Required action:
Every record that follows must be given again exactly.

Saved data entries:
• • • • •

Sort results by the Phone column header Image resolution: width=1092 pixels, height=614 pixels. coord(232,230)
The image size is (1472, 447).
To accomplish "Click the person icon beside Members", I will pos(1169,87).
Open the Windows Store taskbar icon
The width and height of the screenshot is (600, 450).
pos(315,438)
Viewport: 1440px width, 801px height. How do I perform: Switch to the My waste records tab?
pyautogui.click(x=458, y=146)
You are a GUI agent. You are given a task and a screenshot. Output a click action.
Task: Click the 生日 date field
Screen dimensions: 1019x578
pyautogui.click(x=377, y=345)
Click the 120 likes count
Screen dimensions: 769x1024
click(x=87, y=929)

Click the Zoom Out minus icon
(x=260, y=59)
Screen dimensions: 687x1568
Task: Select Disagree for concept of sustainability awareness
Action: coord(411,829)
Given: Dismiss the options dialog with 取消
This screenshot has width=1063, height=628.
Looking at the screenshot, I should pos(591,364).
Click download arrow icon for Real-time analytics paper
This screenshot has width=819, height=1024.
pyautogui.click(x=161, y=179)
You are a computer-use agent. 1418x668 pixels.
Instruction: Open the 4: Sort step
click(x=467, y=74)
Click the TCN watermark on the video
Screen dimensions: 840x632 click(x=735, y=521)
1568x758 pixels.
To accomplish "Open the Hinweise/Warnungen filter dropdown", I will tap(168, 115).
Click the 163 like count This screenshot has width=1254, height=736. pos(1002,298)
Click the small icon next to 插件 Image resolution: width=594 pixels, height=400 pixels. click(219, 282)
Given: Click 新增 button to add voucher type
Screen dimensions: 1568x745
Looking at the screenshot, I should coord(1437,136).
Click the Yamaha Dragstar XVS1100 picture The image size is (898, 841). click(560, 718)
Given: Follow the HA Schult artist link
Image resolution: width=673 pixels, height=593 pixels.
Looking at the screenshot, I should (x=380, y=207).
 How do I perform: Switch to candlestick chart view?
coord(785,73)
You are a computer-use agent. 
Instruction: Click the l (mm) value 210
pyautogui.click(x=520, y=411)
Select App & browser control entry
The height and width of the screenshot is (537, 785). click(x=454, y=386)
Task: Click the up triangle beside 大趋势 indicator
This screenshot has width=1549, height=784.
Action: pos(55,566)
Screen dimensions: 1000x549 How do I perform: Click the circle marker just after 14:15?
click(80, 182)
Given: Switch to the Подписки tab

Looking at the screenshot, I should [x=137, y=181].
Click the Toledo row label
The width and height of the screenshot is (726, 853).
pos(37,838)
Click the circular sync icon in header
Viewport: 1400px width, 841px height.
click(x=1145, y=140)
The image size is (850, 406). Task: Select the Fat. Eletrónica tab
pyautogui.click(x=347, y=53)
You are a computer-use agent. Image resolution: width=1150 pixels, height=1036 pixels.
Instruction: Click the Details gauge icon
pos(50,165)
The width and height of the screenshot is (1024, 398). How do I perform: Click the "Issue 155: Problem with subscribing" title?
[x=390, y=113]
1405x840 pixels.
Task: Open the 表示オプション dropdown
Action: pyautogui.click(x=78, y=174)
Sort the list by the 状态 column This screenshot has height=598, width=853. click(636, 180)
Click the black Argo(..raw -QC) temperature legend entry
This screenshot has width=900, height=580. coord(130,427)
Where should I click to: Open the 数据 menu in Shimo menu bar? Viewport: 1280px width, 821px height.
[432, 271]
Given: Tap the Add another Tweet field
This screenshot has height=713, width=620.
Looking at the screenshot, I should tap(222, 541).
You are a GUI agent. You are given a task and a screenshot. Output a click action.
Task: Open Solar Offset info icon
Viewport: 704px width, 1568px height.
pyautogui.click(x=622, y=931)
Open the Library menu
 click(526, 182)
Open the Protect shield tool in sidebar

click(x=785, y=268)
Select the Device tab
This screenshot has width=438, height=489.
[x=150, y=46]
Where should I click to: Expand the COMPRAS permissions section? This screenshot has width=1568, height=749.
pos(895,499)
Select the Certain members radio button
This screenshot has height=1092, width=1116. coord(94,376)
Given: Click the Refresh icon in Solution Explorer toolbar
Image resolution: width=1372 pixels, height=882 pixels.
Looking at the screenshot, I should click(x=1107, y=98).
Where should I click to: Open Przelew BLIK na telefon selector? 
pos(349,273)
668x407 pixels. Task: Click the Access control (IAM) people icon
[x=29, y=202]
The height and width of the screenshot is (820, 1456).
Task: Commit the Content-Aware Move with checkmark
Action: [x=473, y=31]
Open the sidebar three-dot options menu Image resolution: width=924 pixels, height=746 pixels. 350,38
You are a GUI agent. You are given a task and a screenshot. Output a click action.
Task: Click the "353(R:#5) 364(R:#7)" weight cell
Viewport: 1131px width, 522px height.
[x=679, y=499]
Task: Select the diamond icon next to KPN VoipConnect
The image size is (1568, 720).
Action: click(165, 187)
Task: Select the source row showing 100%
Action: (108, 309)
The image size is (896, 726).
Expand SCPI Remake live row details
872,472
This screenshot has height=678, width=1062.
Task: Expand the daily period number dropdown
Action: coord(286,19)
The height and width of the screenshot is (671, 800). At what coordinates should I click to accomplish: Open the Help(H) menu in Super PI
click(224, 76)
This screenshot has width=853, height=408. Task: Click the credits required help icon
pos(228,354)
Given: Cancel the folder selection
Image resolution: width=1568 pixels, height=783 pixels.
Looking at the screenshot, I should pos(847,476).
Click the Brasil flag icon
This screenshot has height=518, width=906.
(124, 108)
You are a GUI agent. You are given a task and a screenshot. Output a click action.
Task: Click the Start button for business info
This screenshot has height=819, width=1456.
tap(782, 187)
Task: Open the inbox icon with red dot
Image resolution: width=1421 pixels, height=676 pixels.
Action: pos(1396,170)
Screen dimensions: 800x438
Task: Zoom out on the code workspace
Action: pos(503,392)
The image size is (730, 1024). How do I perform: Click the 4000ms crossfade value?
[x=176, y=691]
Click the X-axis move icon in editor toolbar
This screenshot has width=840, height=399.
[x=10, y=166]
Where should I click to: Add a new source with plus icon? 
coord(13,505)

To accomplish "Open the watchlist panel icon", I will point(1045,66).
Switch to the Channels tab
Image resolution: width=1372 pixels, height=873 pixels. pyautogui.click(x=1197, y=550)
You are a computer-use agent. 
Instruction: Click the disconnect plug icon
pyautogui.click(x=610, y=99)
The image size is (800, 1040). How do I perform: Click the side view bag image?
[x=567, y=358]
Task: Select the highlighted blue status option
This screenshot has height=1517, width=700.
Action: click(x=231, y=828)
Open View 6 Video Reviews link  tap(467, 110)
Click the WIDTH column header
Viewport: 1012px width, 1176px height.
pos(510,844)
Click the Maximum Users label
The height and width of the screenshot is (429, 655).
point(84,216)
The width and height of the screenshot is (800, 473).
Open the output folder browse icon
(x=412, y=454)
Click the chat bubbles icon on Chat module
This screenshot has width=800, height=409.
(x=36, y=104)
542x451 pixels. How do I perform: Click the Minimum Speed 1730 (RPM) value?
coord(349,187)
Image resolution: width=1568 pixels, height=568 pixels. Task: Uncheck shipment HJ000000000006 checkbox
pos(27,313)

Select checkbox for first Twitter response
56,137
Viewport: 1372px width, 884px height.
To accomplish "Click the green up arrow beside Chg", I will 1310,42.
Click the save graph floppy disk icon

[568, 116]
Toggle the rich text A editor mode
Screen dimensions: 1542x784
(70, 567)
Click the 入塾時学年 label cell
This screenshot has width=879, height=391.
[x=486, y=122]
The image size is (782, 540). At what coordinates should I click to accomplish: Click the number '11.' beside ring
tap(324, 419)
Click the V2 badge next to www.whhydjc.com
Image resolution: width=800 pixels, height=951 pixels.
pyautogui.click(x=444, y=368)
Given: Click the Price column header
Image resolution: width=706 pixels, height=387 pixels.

• • • • •

Written solution:
Sort results by the Phone column header Image resolution: width=1092 pixels, height=614 pixels. coord(232,230)
The image size is (1472, 447).
To accomplish "Click the person icon beside Members", I will pos(1169,87).
Open the Windows Store taskbar icon
The width and height of the screenshot is (600, 450).
pos(315,438)
Viewport: 1440px width, 801px height. How do I perform: Switch to the My waste records tab?
pyautogui.click(x=458, y=146)
You are a GUI agent. You are given a task and a screenshot. Output a click action.
Task: Click the 生日 date field
Screen dimensions: 1019x578
pyautogui.click(x=377, y=345)
Click the 120 likes count
Screen dimensions: 769x1024
click(x=87, y=929)

Click the Zoom Out minus icon
(x=260, y=59)
Screen dimensions: 687x1568
Task: Select Disagree for concept of sustainability awareness
Action: coord(411,829)
Given: Dismiss the options dialog with 取消
This screenshot has width=1063, height=628.
Looking at the screenshot, I should pos(591,364).
Click download arrow icon for Real-time analytics paper
This screenshot has width=819, height=1024.
pyautogui.click(x=161, y=179)
You are a computer-use agent. 1418x668 pixels.
Instruction: Open the 4: Sort step
click(x=467, y=74)
Click the TCN watermark on the video
Screen dimensions: 840x632 click(x=735, y=521)
1568x758 pixels.
To accomplish "Open the Hinweise/Warnungen filter dropdown", I will tap(168, 115).
Click the 163 like count This screenshot has width=1254, height=736. pos(1002,298)
Click the small icon next to 插件 Image resolution: width=594 pixels, height=400 pixels. click(219, 282)
Given: Click 新增 button to add voucher type
Screen dimensions: 1568x745
Looking at the screenshot, I should coord(1437,136).
Click the Yamaha Dragstar XVS1100 picture The image size is (898, 841). click(560, 718)
Given: Follow the HA Schult artist link
Image resolution: width=673 pixels, height=593 pixels.
Looking at the screenshot, I should (x=380, y=207).
 How do I perform: Switch to candlestick chart view?
coord(785,73)
You are a computer-use agent. 
Instruction: Click the l (mm) value 210
pyautogui.click(x=520, y=411)
Select App & browser control entry
The height and width of the screenshot is (537, 785). click(x=454, y=386)
Task: Click the up triangle beside 大趋势 indicator
This screenshot has width=1549, height=784.
Action: pos(55,566)
Screen dimensions: 1000x549 How do I perform: Click the circle marker just after 14:15?
click(80, 182)
Given: Switch to the Подписки tab

Looking at the screenshot, I should [x=137, y=181].
Click the Toledo row label
The width and height of the screenshot is (726, 853).
pos(37,838)
Click the circular sync icon in header
Viewport: 1400px width, 841px height.
click(x=1145, y=140)
The image size is (850, 406). Task: Select the Fat. Eletrónica tab
pyautogui.click(x=347, y=53)
You are a computer-use agent. Image resolution: width=1150 pixels, height=1036 pixels.
Instruction: Click the Details gauge icon
pos(50,165)
The width and height of the screenshot is (1024, 398). How do I perform: Click the "Issue 155: Problem with subscribing" title?
[x=390, y=113]
1405x840 pixels.
Task: Open the 表示オプション dropdown
Action: pyautogui.click(x=78, y=174)
Sort the list by the 状态 column This screenshot has height=598, width=853. click(636, 180)
Click the black Argo(..raw -QC) temperature legend entry
This screenshot has width=900, height=580. coord(130,427)
Where should I click to: Open the 数据 menu in Shimo menu bar? Viewport: 1280px width, 821px height.
[432, 271]
Given: Tap the Add another Tweet field
This screenshot has height=713, width=620.
Looking at the screenshot, I should tap(222, 541).
You are a GUI agent. You are given a task and a screenshot. Output a click action.
Task: Open Solar Offset info icon
Viewport: 704px width, 1568px height.
pyautogui.click(x=622, y=931)
Open the Library menu
 click(526, 182)
Open the Protect shield tool in sidebar

click(x=785, y=268)
Select the Device tab
This screenshot has width=438, height=489.
[x=150, y=46]
Where should I click to: Expand the COMPRAS permissions section? This screenshot has width=1568, height=749.
pos(895,499)
Select the Certain members radio button
This screenshot has height=1092, width=1116. coord(94,376)
Given: Click the Refresh icon in Solution Explorer toolbar
Image resolution: width=1372 pixels, height=882 pixels.
Looking at the screenshot, I should click(x=1107, y=98).
Where should I click to: Open Przelew BLIK na telefon selector? 
pos(349,273)
668x407 pixels. Task: Click the Access control (IAM) people icon
[x=29, y=202]
The height and width of the screenshot is (820, 1456).
Task: Commit the Content-Aware Move with checkmark
Action: [x=473, y=31]
Open the sidebar three-dot options menu Image resolution: width=924 pixels, height=746 pixels. 350,38
You are a GUI agent. You are given a task and a screenshot. Output a click action.
Task: Click the "353(R:#5) 364(R:#7)" weight cell
Viewport: 1131px width, 522px height.
[x=679, y=499]
Task: Select the diamond icon next to KPN VoipConnect
The image size is (1568, 720).
Action: click(165, 187)
Task: Select the source row showing 100%
Action: (108, 309)
The image size is (896, 726).
Expand SCPI Remake live row details
872,472
This screenshot has height=678, width=1062.
Task: Expand the daily period number dropdown
Action: coord(286,19)
The height and width of the screenshot is (671, 800). At what coordinates should I click to accomplish: Open the Help(H) menu in Super PI
click(224, 76)
This screenshot has width=853, height=408. Task: Click the credits required help icon
pos(228,354)
Given: Cancel the folder selection
Image resolution: width=1568 pixels, height=783 pixels.
Looking at the screenshot, I should pos(847,476).
Click the Brasil flag icon
This screenshot has height=518, width=906.
(124, 108)
You are a GUI agent. You are given a task and a screenshot. Output a click action.
Task: Click the Start button for business info
This screenshot has height=819, width=1456.
tap(782, 187)
Task: Open the inbox icon with red dot
Image resolution: width=1421 pixels, height=676 pixels.
Action: pos(1396,170)
Screen dimensions: 800x438
Task: Zoom out on the code workspace
Action: pos(503,392)
The image size is (730, 1024). How do I perform: Click the 4000ms crossfade value?
[x=176, y=691]
Click the X-axis move icon in editor toolbar
This screenshot has width=840, height=399.
[x=10, y=166]
Where should I click to: Add a new source with plus icon? 
coord(13,505)

To accomplish "Open the watchlist panel icon", I will point(1045,66).
Switch to the Channels tab
Image resolution: width=1372 pixels, height=873 pixels. pyautogui.click(x=1197, y=550)
You are a computer-use agent. 
Instruction: Click the disconnect plug icon
pyautogui.click(x=610, y=99)
The image size is (800, 1040). How do I perform: Click the side view bag image?
[x=567, y=358]
Task: Select the highlighted blue status option
This screenshot has height=1517, width=700.
Action: click(x=231, y=828)
Open View 6 Video Reviews link  tap(467, 110)
Click the WIDTH column header
Viewport: 1012px width, 1176px height.
pos(510,844)
Click the Maximum Users label
The height and width of the screenshot is (429, 655).
point(84,216)
The width and height of the screenshot is (800, 473).
Open the output folder browse icon
(x=412, y=454)
Click the chat bubbles icon on Chat module
This screenshot has width=800, height=409.
(x=36, y=104)
542x451 pixels. How do I perform: Click the Minimum Speed 1730 (RPM) value?
coord(349,187)
Image resolution: width=1568 pixels, height=568 pixels. Task: Uncheck shipment HJ000000000006 checkbox
pos(27,313)

Select checkbox for first Twitter response
56,137
Viewport: 1372px width, 884px height.
To accomplish "Click the green up arrow beside Chg", I will 1310,42.
Click the save graph floppy disk icon

[568, 116]
Toggle the rich text A editor mode
Screen dimensions: 1542x784
(70, 567)
Click the 入塾時学年 label cell
This screenshot has width=879, height=391.
[x=486, y=122]
The image size is (782, 540). At what coordinates should I click to accomplish: Click the number '11.' beside ring
tap(324, 419)
Click the V2 badge next to www.whhydjc.com
Image resolution: width=800 pixels, height=951 pixels.
pyautogui.click(x=444, y=368)
Given: Click the Price column header
Image resolution: width=706 pixels, height=387 pixels.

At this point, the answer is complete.